[Dataset entries]
########################################
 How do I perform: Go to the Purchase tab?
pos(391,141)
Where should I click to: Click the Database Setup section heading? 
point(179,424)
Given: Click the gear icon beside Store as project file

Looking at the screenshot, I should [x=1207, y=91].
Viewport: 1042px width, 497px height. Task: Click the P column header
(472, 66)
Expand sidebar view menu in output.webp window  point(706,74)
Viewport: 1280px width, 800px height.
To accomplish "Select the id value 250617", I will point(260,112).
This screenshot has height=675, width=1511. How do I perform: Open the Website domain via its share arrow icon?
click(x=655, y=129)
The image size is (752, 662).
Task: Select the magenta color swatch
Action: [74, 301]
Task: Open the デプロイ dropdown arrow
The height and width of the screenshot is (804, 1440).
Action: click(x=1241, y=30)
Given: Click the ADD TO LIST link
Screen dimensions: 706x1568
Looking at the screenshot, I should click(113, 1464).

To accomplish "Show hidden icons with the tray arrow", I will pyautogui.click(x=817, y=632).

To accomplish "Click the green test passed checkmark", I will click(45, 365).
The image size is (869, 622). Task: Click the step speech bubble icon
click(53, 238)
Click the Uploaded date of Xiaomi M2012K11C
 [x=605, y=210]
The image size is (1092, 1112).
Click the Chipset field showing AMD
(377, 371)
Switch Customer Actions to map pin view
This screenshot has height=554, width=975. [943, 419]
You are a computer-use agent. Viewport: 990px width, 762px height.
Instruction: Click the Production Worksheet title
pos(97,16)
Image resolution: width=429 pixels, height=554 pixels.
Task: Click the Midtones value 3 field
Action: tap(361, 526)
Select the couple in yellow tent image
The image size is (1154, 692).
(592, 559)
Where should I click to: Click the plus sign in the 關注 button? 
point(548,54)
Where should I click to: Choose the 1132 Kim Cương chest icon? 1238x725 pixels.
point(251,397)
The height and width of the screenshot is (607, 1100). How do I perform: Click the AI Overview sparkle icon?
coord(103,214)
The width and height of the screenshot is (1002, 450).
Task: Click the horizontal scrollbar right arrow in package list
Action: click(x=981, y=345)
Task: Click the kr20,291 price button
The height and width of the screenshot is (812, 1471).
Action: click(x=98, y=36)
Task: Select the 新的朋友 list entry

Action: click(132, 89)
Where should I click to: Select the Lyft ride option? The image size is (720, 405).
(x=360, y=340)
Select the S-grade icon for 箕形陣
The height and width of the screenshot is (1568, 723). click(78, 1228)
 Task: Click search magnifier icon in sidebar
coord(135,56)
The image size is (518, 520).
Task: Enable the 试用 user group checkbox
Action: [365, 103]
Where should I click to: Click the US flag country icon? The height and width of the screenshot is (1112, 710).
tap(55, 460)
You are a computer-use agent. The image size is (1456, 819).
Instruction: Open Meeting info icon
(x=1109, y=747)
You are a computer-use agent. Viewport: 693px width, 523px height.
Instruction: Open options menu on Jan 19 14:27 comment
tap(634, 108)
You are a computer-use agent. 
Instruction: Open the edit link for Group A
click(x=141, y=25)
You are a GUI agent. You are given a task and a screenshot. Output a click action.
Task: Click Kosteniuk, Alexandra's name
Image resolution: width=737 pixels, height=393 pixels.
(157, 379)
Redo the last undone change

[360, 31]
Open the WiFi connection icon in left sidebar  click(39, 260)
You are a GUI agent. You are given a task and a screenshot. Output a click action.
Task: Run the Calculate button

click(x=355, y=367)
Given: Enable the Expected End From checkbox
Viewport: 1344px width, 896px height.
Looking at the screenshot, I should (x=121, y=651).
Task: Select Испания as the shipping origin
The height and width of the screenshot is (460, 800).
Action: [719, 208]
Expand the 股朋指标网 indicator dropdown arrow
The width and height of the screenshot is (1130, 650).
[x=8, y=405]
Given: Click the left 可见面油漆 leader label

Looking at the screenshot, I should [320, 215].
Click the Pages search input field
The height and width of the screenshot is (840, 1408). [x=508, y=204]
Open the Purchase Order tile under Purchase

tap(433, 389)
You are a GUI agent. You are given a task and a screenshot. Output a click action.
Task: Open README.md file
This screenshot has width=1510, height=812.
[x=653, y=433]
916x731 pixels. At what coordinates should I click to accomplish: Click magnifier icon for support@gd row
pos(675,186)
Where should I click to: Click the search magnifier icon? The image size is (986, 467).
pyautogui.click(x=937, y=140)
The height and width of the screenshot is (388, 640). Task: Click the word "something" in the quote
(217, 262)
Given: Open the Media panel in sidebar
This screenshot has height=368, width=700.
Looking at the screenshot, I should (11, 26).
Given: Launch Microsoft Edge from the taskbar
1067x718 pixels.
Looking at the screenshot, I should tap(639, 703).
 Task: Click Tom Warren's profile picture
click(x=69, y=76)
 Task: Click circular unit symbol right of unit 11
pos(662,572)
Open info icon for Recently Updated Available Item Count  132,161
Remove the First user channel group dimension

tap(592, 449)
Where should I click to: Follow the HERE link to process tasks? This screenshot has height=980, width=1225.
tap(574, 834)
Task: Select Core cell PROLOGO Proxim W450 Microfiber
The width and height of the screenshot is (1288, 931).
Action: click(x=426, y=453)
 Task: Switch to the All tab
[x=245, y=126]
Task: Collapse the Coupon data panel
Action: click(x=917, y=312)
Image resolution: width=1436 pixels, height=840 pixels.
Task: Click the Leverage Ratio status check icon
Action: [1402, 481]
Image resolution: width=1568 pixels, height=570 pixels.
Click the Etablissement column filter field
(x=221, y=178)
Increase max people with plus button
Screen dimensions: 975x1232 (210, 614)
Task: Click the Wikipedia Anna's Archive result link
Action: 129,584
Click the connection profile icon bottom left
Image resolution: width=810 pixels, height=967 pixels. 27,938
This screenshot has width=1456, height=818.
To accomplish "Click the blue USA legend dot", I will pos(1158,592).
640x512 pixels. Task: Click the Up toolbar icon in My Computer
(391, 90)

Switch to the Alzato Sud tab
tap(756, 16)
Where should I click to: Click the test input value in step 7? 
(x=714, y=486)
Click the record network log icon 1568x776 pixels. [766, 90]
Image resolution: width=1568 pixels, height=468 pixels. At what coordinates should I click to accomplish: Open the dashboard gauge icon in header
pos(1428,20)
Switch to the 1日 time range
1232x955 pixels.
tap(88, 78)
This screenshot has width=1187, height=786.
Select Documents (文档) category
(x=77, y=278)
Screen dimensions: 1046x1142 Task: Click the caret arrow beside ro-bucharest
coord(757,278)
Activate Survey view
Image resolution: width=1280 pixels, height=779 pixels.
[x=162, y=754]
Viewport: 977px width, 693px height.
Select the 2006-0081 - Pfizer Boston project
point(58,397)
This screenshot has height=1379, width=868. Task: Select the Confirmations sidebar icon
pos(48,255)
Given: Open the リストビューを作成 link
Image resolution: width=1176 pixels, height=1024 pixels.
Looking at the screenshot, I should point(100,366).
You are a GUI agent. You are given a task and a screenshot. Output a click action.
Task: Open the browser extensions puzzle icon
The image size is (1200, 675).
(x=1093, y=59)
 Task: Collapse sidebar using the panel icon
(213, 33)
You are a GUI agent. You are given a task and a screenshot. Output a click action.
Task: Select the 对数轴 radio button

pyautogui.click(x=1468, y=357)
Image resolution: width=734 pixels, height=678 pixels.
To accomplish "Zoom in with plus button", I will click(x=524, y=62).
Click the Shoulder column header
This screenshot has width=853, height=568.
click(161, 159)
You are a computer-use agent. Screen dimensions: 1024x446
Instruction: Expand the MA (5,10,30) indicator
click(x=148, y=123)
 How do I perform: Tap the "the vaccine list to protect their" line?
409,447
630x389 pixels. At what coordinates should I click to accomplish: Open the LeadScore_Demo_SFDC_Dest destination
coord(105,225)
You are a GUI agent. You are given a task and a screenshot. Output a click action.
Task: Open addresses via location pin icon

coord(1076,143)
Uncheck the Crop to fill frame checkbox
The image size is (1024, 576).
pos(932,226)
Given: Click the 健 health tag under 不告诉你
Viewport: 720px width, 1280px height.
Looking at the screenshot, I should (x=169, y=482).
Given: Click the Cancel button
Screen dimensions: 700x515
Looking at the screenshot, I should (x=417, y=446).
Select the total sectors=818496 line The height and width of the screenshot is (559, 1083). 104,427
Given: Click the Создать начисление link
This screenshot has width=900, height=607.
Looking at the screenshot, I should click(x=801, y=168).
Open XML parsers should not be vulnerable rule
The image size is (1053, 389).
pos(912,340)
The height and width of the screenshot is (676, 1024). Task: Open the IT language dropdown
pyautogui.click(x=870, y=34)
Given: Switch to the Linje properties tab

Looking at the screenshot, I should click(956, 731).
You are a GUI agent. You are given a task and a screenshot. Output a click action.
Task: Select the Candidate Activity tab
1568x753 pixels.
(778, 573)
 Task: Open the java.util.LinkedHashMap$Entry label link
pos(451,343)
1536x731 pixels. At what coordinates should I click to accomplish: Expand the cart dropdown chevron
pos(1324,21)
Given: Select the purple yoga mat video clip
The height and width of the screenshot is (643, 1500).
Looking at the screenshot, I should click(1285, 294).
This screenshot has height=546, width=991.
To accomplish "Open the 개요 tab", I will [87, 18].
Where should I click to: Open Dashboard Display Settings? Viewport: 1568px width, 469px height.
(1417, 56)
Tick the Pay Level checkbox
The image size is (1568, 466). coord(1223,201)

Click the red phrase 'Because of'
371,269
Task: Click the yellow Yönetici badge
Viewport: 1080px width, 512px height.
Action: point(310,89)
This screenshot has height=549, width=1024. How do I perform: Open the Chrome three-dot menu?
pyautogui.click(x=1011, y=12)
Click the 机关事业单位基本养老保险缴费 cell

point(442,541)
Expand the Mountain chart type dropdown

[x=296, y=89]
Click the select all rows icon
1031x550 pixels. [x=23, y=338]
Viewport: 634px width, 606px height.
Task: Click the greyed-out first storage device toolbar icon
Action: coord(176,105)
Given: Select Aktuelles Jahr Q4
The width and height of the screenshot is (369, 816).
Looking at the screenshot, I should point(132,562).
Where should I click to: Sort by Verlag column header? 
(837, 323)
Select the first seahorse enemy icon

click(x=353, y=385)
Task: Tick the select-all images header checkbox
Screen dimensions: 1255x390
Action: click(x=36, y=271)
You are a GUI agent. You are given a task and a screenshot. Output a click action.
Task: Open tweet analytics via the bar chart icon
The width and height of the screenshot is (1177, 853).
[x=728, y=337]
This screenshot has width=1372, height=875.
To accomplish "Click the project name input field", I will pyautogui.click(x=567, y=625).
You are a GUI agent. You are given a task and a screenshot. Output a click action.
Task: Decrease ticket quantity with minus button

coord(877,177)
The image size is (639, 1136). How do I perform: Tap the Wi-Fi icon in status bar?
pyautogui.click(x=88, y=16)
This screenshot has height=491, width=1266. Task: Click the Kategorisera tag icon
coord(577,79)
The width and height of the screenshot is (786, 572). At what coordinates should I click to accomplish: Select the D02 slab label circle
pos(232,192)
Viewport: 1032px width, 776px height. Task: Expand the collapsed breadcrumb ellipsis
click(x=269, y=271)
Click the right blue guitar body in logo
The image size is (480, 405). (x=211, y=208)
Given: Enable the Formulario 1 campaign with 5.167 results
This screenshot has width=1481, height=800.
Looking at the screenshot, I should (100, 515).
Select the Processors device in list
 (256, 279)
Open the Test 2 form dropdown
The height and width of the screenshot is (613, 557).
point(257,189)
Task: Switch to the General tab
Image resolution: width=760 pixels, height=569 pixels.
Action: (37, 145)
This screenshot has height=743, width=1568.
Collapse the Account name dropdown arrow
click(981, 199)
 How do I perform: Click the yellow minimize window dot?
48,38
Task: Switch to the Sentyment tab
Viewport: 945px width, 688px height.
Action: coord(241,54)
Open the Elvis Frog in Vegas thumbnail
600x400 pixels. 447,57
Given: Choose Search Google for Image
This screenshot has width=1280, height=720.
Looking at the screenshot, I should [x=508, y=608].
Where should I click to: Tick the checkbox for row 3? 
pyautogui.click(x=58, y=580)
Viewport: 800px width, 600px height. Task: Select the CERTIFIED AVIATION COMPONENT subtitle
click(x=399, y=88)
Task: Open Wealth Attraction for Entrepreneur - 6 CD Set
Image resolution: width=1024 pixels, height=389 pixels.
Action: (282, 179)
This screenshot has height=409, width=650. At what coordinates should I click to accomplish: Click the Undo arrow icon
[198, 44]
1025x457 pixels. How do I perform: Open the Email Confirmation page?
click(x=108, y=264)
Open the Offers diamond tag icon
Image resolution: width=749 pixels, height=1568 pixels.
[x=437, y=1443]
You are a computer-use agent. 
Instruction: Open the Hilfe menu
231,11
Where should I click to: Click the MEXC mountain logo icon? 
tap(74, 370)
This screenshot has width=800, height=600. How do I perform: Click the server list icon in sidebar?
########################################
### Work to be completed
The required output is the stretch of entries above from the line containing "Given: Click the ADD TO LIST link" through the line containing "You are a computer-use agent. Viewport: 990px", reproduced exactly.

### Answer space
Given: Click the ADD TO LIST link
Screen dimensions: 706x1568
Looking at the screenshot, I should click(113, 1464).

To accomplish "Show hidden icons with the tray arrow", I will pyautogui.click(x=817, y=632).

To accomplish "Click the green test passed checkmark", I will click(45, 365).
The image size is (869, 622). Task: Click the step speech bubble icon
click(53, 238)
Click the Uploaded date of Xiaomi M2012K11C
 [x=605, y=210]
The image size is (1092, 1112).
Click the Chipset field showing AMD
(377, 371)
Switch Customer Actions to map pin view
This screenshot has height=554, width=975. [943, 419]
You are a computer-use agent. Viewport: 990px width, 762px height.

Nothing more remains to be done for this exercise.